The change-of-coordinates matrix $$P_{\mathcal{C} \leftarrow \mathcal{B}}$$ is a matrix whose columns are the coordinate vectors of the basis vectors from $$\mathcal{B}$$ with respect to basis $$\mathcal{C}$$.
So, $$P_{\mathcal{C} \leftarrow \mathcal{B}} = [[\mathbf{b}_1]_{\mathcal{C}} \quad [\mathbf{b}_2]_{\mathcal{C}}] $$.
Substituting the coordinate vectors we found in the previous step:
$$P_{\mathcal{C} \leftarrow \mathcal{B}} = \begin{bmatrix} 6 & 9 \\ -2 & -4 \end{bmatrix}$$.
This matrix transforms coordinate vectors from basis $$\mathcal{B}$$ to basis $$\mathcal{C}$$.

**step5** Solving Part b: Determining the coordinate vector of $$\mathbf{x}$$ with respect to $$\mathcal{B}$$

We are given the expression for vector $$\mathbf{x}$$ in terms of the basis vectors of $$\mathcal{B}$$:
$$\mathbf{x}=-3 \mathbf{b}_{1}+2 \mathbf{b}_{2}$$
This expression directly gives us the coordinate vector of $$\mathbf{x}$$ with respect to basis $$\mathcal{B}$$:
$$[\mathbf{x}]_{\mathcal{B}} = \begin{bmatrix} -3 \\ 2 \end{bmatrix}$$. The coefficient of $$\mathbf{b}_1$$ is -3, and the coefficient of $$\mathbf{b}_2$$ is 2.

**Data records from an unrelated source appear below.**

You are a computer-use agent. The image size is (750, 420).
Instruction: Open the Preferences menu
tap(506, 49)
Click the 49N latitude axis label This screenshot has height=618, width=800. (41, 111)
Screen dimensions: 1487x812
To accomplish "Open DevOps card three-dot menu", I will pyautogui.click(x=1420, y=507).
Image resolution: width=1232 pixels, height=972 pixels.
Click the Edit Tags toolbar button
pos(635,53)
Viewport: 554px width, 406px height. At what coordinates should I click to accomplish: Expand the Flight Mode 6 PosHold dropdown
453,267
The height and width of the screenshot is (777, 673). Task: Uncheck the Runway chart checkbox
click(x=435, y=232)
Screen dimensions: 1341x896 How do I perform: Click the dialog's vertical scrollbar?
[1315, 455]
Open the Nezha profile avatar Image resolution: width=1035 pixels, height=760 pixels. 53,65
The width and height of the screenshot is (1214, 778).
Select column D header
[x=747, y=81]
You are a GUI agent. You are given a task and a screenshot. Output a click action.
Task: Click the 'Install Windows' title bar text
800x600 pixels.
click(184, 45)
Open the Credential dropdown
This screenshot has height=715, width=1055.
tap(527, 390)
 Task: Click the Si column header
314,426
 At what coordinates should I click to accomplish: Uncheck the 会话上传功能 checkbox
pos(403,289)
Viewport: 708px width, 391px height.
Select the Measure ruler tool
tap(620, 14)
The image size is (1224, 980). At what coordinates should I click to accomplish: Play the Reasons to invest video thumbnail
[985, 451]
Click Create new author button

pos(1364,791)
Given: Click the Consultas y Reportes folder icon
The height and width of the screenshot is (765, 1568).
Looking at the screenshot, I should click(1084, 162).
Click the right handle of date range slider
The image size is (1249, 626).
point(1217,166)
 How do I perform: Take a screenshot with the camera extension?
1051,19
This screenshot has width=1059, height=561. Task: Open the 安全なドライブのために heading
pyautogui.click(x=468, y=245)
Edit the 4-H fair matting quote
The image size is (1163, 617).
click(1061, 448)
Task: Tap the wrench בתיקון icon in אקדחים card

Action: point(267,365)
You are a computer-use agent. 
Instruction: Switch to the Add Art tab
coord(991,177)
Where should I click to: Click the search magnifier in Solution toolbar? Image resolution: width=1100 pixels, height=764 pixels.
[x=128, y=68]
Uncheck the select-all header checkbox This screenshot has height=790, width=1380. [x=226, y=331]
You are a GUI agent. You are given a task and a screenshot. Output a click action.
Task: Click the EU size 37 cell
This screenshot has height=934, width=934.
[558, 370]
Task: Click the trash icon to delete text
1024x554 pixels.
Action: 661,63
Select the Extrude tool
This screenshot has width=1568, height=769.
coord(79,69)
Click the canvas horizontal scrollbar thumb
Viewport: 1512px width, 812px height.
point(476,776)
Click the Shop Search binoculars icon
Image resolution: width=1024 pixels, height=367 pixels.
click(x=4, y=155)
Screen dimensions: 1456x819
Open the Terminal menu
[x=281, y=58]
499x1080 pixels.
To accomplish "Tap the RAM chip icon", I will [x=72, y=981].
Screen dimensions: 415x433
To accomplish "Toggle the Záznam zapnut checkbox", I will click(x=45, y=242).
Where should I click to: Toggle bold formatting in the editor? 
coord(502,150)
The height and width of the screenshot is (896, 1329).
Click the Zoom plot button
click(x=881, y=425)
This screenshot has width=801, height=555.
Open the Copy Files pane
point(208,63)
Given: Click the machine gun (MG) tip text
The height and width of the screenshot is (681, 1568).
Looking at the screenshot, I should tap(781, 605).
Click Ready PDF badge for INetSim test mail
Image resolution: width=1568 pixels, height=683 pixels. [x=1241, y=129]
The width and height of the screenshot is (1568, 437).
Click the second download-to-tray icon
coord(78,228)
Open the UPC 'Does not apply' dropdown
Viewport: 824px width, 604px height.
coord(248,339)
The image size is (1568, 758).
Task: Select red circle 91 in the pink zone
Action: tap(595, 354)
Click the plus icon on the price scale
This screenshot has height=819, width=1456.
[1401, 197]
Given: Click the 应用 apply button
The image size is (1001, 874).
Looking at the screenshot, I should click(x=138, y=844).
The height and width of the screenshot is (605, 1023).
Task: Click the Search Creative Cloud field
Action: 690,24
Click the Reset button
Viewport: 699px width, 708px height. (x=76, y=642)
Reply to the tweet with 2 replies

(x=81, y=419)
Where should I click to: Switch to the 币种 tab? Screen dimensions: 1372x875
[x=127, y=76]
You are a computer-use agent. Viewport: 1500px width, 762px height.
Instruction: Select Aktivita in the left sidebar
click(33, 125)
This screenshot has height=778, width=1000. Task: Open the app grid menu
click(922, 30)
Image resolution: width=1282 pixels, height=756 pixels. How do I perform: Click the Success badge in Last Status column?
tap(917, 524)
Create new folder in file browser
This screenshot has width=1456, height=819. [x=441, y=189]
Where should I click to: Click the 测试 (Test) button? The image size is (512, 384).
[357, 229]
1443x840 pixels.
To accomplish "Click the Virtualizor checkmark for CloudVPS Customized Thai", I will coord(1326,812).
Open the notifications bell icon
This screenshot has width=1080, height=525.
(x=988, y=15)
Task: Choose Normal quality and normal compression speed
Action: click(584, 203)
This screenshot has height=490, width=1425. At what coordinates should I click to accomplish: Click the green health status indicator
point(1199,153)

**step6** Solving Part b: Calculating $$[\mathbf{x}]_{\mathcal{C}}$$ using the change-of-coordinates matrix

To find $$[\mathbf{x}]_{\mathcal{C}}$$, we use the formula that relates coordinate vectors in different bases: $$[\mathbf{x}]_{\mathcal{C}} = P_{\mathcal{C} \leftarrow \mathcal{B}} [\mathbf{x}]_{\mathcal{B}}$$.
We will use the change-of-coordinates matrix $$P_{\mathcal{C} \leftarrow \mathcal{B}}$$ found in Part a (Step 4) and the coordinate vector $$[\mathbf{x}]_{\mathcal{B}}$$ found in Step 5.
$$[\mathbf{x}]_{\mathcal{C}} = \begin{bmatrix} 6 & 9 \\ -2 & -4 \end{bmatrix} \begin{bmatrix} -3 \\ 2 \end{bmatrix}$$
Now, we perform the matrix-vector multiplication:
The first component of $$[\mathbf{x}]_{\mathcal{C}}$$ is calculated as: $$(6 \times -3) + (9 \times 2) = -18 + 18 = 0$$.
The second component of $$[\mathbf{x}]_{\mathcal{C}}$$ is calculated as: $$(-2 \times -3) + (-4 \times 2) = 6 - 8 = -2$$.
Therefore, the coordinate vector of $$\mathbf{x}$$ with respect to basis $$\mathcal{C}$$ is:
$$[\mathbf{x}]_{\mathcal{C}} = \begin{bmatrix} 0 \\ -2 \end{bmatrix}$$.